╭──

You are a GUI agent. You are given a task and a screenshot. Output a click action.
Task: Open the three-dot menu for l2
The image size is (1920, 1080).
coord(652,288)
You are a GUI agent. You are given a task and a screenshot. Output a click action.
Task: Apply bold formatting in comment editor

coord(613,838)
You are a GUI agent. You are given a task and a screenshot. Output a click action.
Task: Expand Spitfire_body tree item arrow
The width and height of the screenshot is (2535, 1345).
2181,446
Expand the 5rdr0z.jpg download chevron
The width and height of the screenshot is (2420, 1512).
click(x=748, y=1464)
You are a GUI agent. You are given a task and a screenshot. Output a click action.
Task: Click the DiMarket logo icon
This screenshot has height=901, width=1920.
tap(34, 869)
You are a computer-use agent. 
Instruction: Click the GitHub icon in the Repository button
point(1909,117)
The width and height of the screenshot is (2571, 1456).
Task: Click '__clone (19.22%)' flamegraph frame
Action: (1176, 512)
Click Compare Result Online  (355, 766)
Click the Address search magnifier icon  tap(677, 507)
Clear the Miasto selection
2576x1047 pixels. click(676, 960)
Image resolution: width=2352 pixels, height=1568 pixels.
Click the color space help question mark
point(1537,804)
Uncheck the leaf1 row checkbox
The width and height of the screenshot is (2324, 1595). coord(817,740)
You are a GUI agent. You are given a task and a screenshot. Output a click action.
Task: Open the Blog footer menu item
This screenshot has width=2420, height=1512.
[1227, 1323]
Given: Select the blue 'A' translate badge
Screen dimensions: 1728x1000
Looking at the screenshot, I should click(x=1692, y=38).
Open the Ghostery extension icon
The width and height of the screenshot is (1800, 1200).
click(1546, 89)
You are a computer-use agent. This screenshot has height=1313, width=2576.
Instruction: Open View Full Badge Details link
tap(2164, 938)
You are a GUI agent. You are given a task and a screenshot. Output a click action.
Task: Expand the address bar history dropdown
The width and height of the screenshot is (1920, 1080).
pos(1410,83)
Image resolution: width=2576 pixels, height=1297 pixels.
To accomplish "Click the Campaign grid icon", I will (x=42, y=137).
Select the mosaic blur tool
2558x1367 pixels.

╰──

## Task
Each line above that carries the string "item" has to be returned.

## Solution below
Task: Expand Spitfire_body tree item arrow
Task: Open the Blog footer menu item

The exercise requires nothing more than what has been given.